Stocks
A Diversified Holding Company

stock-trading-activitiesIn the tradition of Benjamin Graham, we believe that a share of common stock is a piece of a business.  Analysis must begin with determining a fair price for the entire enterprise, then dividing that price by the outstanding shares, with an appropriate adjustement made for expected dilution from convertible securities, employee stock options, and secondary equity offerings.

Our job as managers is to put together a portfolio with the highest risk-adjusted look-through earnings yield five years from now, and structure it to avoid correlation and wipeout risk.  This philosophy leads us to grow more enthusiastic as stock prices fall and more cautious as they rise.

In addition, we do not automatically sell shares of stock once they have reached fair value.  Instead, we determine the unrealized capital gain on the investment and calculate the taxes that would due were we to sell.  This deferred tax liability, in effect, represents an interest-free loan from the United States Government.  By trading out of the stock, we are forced to pay the tax and have less overall capital at work.  Thus, the new investment must generate high enough returns to compensate for the loss of capital.  We are cognizant that many mistakes are made in an effort to minimize tax bills so if we believe shares of a company have been overvalued we will not hesitate to remove them from our books and transfer the proceeds into high grade cash equivalents.
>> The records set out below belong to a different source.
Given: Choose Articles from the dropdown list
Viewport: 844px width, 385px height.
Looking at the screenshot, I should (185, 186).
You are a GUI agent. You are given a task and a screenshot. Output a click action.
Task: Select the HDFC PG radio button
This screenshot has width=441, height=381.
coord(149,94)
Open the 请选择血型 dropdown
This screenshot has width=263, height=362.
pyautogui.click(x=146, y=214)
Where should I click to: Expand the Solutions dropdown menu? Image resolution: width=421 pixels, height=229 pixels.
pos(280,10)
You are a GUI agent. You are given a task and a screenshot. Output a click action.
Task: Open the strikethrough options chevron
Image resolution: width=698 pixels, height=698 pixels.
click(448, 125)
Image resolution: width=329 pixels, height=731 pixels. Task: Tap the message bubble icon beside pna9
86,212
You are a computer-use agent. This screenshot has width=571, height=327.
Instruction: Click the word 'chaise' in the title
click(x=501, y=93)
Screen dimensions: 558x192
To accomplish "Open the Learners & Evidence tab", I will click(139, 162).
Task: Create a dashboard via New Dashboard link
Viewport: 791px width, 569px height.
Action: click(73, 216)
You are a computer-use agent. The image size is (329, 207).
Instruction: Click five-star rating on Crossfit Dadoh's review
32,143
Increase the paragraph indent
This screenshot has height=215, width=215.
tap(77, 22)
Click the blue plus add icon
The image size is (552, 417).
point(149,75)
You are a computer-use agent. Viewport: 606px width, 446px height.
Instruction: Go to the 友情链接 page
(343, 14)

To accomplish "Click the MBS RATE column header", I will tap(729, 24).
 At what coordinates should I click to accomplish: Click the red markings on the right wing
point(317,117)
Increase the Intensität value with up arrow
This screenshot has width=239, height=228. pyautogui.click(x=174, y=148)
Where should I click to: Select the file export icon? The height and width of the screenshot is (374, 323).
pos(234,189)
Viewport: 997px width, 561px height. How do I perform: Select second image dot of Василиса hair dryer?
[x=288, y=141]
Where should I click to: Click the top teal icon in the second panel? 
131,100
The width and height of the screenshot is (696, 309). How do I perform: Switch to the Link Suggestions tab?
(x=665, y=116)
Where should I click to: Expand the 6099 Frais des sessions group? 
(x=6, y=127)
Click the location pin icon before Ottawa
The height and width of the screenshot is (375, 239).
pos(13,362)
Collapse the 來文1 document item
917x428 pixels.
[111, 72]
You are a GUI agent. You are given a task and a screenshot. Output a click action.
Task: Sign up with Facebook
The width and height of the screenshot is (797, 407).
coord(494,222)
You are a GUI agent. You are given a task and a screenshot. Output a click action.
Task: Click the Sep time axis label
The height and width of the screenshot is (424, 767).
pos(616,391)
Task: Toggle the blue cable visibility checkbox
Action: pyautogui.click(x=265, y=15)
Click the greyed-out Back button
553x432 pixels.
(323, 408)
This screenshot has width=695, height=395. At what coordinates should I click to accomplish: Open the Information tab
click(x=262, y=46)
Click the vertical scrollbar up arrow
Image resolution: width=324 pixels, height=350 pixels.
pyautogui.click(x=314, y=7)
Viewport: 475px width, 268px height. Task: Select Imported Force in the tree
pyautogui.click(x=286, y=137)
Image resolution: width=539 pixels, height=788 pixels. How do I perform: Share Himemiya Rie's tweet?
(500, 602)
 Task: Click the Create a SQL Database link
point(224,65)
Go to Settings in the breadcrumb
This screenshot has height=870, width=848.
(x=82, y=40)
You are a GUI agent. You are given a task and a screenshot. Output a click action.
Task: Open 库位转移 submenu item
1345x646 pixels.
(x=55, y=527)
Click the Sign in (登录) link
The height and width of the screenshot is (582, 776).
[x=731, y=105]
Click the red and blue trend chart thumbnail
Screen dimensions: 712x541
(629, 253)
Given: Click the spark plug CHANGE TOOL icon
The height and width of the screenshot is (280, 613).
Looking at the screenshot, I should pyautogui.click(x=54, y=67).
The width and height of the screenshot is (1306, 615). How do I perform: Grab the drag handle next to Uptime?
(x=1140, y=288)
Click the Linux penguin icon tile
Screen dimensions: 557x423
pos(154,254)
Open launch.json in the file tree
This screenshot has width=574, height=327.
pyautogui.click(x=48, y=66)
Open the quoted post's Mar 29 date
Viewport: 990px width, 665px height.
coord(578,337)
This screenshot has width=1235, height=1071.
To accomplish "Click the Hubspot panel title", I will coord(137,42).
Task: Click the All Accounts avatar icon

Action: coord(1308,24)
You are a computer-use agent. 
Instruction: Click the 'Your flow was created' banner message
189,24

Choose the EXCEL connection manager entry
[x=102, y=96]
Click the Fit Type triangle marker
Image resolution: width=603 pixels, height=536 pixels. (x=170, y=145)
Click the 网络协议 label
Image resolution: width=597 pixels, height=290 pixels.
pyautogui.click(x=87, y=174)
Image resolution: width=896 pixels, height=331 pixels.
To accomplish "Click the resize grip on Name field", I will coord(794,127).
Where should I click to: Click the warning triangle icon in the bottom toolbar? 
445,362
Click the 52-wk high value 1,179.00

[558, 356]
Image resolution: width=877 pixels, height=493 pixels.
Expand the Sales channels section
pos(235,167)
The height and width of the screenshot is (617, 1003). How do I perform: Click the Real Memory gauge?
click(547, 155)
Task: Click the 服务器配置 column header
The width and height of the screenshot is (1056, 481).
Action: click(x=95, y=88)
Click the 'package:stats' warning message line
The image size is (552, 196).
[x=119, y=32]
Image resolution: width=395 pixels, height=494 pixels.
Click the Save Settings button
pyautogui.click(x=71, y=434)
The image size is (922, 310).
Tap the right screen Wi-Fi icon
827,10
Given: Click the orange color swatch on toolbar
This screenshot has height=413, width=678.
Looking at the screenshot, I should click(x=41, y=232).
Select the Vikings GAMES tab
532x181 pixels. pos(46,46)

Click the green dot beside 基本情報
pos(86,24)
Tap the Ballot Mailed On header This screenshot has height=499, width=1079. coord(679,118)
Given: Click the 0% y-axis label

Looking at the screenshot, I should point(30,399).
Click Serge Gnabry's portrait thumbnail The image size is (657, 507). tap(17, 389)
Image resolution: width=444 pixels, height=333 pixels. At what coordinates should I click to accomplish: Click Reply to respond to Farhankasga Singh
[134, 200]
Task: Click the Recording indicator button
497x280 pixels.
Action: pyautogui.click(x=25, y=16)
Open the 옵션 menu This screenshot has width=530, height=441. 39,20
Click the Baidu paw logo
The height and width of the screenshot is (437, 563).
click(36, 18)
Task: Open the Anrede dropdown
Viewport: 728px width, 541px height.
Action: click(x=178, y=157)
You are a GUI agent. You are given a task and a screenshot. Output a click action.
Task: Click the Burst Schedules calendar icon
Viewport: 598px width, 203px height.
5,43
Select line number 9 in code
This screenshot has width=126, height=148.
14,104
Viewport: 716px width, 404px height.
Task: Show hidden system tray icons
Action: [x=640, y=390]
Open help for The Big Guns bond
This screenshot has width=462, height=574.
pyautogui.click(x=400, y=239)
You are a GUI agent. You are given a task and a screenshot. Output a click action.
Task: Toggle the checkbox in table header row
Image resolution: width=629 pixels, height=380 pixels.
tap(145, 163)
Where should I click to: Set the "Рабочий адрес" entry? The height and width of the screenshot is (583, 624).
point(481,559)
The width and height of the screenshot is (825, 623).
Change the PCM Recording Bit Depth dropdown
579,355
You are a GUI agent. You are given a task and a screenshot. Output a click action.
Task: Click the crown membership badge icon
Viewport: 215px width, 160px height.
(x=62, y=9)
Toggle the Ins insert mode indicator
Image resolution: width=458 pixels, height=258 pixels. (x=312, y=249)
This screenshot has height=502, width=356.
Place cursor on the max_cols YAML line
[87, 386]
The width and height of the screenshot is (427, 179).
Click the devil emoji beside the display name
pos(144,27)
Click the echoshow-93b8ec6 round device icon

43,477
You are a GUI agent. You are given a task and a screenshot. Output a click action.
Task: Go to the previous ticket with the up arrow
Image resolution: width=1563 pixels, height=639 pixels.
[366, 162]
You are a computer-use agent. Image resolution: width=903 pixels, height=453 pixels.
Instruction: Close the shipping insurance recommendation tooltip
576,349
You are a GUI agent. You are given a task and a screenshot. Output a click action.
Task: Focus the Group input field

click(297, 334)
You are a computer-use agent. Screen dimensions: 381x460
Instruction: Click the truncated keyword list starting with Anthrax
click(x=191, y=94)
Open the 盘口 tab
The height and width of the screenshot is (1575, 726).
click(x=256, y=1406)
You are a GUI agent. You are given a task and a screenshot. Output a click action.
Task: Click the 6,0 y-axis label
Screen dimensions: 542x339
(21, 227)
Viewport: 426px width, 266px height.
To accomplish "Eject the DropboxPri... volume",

Our stock activities include the following strategies:

Core Long-Term Holdings (The “Blue Chip Reserve” Portfolio)
These are businesses that we expect to compound at 8% to 11% on our cost basis, with dividends fully reinvested.  Often, they are characterized as boring corporations with steady cash flows, established brands, conservative management, and demonstrated ability to act as prudent stewards of shareholder capital.  The blue chip reserve portfolio includes companies such as Johnson & Johnson, Berkshire Hathaway, Procter & Gamble, General Mills, Kellogg’s, J.M. Smucker’s, General Electric, Wal-Mart Stores, Target, and Markel. We have no plans to sell or reduce these stakes.  When prices are attractive, we actively add to our positions, often funded by redeploying earnings from the operating businesses.

Valuation Based Holdings
Historical evidence has shown that companies trading at deep discounts on financial ratios such as price to earnings, price to cash flow, price to sales, price to book value, or that boast high dividend yields, often provide market beating returns if they are purchased on a widely diversified base and companies with unusually high debt to equity ratios are removed from consideration.  This portfolio is run very much in the style of the great value investors such as Tweedy, Browne & Company or Walter Schloss, seeking to identify cheap, unloved, unattractive businesses, and selling them when they reach our conservatively calculated estimate of private market value to a rational buyer.  In some cases, we buy baskets of stocks such as a sector ETF to get exposure to an entire industry if we believe that it is being temporarily depressed due to market conditions.

common-stock-holdings-shareProprietary Trading
We employ several trading strategies to profit from temporary market conditions.  These can involve the purchase of large blocks of heavily traded stocks, held for small incremental gains per share.  In many cases, these are companies we would be willing to hold for a longer timeframe, if necessary.  This technique, sometimes referred to as range-bound trading or channel trading, has been highly profitable for the capital division of Chenille Appeal, LLC since the beginning of the credit crisis.  These positions are sometimes offset by full or partial hedges to reduce our aggregate exposure.  This is a very small part of our overall portfolio and depends entirely upon the opportunities, pricing, and irrationalities available at any given time in the market.

Another activity that falls under our proprietary trading operations includes the purchase of deep-in-the-money options, including long term equity anticipation securities, that we believe are undervalued.  Small fluctuations in the underlying stock price result in much larger changes in the option.  Sometimes referred to as swing-trading, this structure allows us to amplify the returns from our range-bound and channel-trading activities.

Corporate Restructuring
Although we typically avoid turnaround situations, we are very interested in spin-offs and other corporate restructurings because it is often possible to get far more value for your money as shareholders of the parent company sell their newly received stock en masse, artificially (and temporarily) depressing the price.  This type of activity has a long history with our firm when our Chairman and CEO placed a large portion of his net worth into Goodrich during his freshman year of college.  The subsequent spin-off of EnPro Industries, which generated more than 1,000% gains and are still held on the books, resulted in a long, multi-year study of the economics of corporate distributions, leading us to dedicate a portion of the overall capital markets activity to the discipline.

Global Equity Holdings
Great values can be found not just in the United States, but anywhere in the world.  Our equity investments include companies in the Netherlands, Switzerland, Great Britain, Ireland, France, Germany, Italy, Hong Kong, Japan, Mexico, Canada, Belgium, Sweden, Norway, and Brazil.  We apply the same strict value based criteria for selecting appropriate holdings, making adjustments for international accounting standards.